Document section:
++++++++++
Section 4.2. Five Factors Governing the Art of SQL

4.2. Five Factors Governing the Art of SQL

You have seen in the first part of this chapter exactly how SQL includes both relational and non-relational characteristics. You have also seen how this affects the efficient (and not-so-efficient) workings of the database optimizer. From this point forward, and bearing in mind the lessons of the first part of this chapter, we can concentrate on the key factors that must be considered when using SQL. In my view, there are five main factors:

The total quantity of data from which a result set has to be obtained
The criteria required to define the result set
The size of the result set
The number of tables to be processed in order to obtain the desired result set
The number of other users also modifying this same data

4.2.1. Total Quantity of Data

The volume of data we need to read is probably the most important factor to take into account; an execution plan that is perfectly suitable for a fourteen-row emp table and a four-row dept table may be entirely inappropriate for dealing with a 15 million-row financial_flows table against which we have to join a 5 million-row products table. Note that even a 15 million-row table will not be considered particularly large by the standards of many companies. As a matter of consequence, it is hard to pronounce on the efficiency of a query before having run it against the target volume of data.
++++++++++
Information supplied:

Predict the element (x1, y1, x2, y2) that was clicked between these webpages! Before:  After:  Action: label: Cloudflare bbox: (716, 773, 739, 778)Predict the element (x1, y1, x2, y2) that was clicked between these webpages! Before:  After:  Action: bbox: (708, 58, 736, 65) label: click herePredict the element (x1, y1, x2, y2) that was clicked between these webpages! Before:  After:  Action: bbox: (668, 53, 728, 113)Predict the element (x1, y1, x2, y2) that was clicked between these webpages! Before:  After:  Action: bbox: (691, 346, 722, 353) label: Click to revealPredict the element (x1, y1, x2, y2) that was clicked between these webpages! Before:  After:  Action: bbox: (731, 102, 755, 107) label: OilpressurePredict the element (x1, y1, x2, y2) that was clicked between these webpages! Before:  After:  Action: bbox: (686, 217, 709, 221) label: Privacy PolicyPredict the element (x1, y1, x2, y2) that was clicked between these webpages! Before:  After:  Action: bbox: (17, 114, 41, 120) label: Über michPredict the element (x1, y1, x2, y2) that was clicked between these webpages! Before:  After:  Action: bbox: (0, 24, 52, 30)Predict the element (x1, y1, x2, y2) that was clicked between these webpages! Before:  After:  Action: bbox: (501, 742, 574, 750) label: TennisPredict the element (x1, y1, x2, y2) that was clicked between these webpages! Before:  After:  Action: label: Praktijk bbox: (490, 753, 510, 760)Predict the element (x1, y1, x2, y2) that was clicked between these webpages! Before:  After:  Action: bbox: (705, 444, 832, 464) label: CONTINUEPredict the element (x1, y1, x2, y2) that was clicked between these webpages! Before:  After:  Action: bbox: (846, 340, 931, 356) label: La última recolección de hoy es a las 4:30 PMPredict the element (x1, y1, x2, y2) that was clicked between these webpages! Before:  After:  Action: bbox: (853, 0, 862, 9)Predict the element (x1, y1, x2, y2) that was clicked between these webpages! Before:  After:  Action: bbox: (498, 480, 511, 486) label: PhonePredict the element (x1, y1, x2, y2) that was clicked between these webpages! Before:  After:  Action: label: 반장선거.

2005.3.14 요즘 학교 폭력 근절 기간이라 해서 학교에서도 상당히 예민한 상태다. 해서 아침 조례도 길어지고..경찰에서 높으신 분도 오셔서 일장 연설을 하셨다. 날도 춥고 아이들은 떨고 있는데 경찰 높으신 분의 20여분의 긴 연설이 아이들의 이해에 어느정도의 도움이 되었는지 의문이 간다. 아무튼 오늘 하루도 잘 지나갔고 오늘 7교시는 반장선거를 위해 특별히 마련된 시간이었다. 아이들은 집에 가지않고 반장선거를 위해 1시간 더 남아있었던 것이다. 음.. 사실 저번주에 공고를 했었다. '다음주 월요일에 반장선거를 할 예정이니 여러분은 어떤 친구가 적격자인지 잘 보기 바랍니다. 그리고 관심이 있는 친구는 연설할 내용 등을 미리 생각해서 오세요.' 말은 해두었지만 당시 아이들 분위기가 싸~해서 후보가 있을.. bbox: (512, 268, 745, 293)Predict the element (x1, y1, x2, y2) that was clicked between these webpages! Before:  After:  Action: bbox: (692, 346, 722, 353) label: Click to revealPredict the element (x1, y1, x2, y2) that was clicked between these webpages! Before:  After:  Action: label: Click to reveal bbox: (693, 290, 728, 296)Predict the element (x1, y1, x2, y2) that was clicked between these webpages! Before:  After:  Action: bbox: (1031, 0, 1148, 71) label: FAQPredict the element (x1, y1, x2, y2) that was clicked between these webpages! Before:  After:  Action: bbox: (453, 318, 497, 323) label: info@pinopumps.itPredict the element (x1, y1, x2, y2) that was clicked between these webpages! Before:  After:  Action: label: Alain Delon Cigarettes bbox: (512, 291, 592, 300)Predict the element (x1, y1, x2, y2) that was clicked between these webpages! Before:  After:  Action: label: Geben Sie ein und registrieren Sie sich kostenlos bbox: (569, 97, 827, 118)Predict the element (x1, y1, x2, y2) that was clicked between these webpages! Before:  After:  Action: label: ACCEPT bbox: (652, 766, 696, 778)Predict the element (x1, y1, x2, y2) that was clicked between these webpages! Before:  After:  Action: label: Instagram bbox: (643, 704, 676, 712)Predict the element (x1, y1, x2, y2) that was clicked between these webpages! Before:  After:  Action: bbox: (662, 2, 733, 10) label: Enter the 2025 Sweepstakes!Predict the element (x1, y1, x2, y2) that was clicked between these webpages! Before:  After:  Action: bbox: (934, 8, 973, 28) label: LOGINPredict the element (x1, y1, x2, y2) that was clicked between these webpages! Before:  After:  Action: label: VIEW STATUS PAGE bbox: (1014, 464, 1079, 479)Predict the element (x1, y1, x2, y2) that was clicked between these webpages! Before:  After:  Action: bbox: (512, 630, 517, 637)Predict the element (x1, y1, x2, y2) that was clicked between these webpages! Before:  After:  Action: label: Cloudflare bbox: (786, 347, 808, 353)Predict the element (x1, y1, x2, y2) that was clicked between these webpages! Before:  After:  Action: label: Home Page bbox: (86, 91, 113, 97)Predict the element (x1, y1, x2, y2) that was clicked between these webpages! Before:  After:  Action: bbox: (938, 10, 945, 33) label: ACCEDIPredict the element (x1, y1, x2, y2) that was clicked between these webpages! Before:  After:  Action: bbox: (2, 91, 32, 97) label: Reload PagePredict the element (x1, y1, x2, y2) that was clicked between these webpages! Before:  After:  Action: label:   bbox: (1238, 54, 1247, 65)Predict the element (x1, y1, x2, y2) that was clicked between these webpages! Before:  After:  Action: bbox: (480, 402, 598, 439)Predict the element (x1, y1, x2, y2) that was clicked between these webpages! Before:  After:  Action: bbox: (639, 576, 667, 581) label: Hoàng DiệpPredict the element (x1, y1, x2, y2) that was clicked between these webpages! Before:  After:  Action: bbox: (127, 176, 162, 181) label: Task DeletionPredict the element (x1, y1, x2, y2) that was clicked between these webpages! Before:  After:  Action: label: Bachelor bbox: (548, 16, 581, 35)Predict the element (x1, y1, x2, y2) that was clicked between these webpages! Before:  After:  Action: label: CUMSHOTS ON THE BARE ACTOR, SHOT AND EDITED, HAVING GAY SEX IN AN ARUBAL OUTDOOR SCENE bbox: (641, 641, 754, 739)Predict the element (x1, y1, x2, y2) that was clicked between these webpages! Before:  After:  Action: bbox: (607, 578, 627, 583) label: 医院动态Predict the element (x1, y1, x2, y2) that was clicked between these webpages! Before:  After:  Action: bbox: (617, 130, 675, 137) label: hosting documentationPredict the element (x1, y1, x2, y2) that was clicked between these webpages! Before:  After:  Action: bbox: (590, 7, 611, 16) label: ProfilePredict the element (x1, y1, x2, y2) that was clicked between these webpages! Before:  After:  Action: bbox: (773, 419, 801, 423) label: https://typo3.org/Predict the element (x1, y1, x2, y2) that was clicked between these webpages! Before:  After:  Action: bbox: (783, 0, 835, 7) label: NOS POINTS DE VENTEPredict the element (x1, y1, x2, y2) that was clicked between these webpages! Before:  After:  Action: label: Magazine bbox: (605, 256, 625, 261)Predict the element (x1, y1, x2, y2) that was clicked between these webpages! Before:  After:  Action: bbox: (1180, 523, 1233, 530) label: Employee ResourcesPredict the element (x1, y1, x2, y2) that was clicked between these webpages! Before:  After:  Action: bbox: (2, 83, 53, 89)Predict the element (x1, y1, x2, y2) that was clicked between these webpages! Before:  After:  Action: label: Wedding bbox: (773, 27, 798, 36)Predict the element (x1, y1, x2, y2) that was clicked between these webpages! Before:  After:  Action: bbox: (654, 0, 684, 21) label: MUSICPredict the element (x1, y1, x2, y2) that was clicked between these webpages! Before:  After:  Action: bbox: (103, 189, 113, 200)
++++++++++
Work to be completed:
Continue the section on the five factors governing SQL, starting after its last sentence. The entries have nothing to do with the SQL section.

Written response:
4.2.2. Criteria Defining the Result Set

When we write an SQL statement, in most cases it will involve filtering conditions located in where clauses, and we may have several where clausesa major one as well as minor onesin subqueries or views (regular views or in-line views). A filtering condition may be efficient or inefficient. However, the significance of efficient or inefficient is strongly affected by other factors, such as physical implementation (as discussed in Chapter 5) and once again, by how much data we have to wade through.

We need to approach the subject of defining the result in several parts, by considering filtering, the central SQL statements, and the impact of large data volumes on our queries. But this is a particularly complex area that needs to be treated in some depth, so I'll reserve this discussion until later in this chapter, in the major section entitled "Filtering."

4.2.3. Size of the Result Set

An important and often overlooked factor is how much data a query returns (or how much data a statement changes). This is often dependent on the size of the tables and the details of the filtering, but not in every case. Typically, the combination of several selection criteria which of themselves are of little value in selecting data may result in highly efficient filtering when used in combination with one another. For example, one could cite that retrieving students' names based on whether they received a science or an arts degree will give a large result set, but if both criteria are used (e.g., students who studied under both disciplines) the consequent result set will collapse to a tiny number.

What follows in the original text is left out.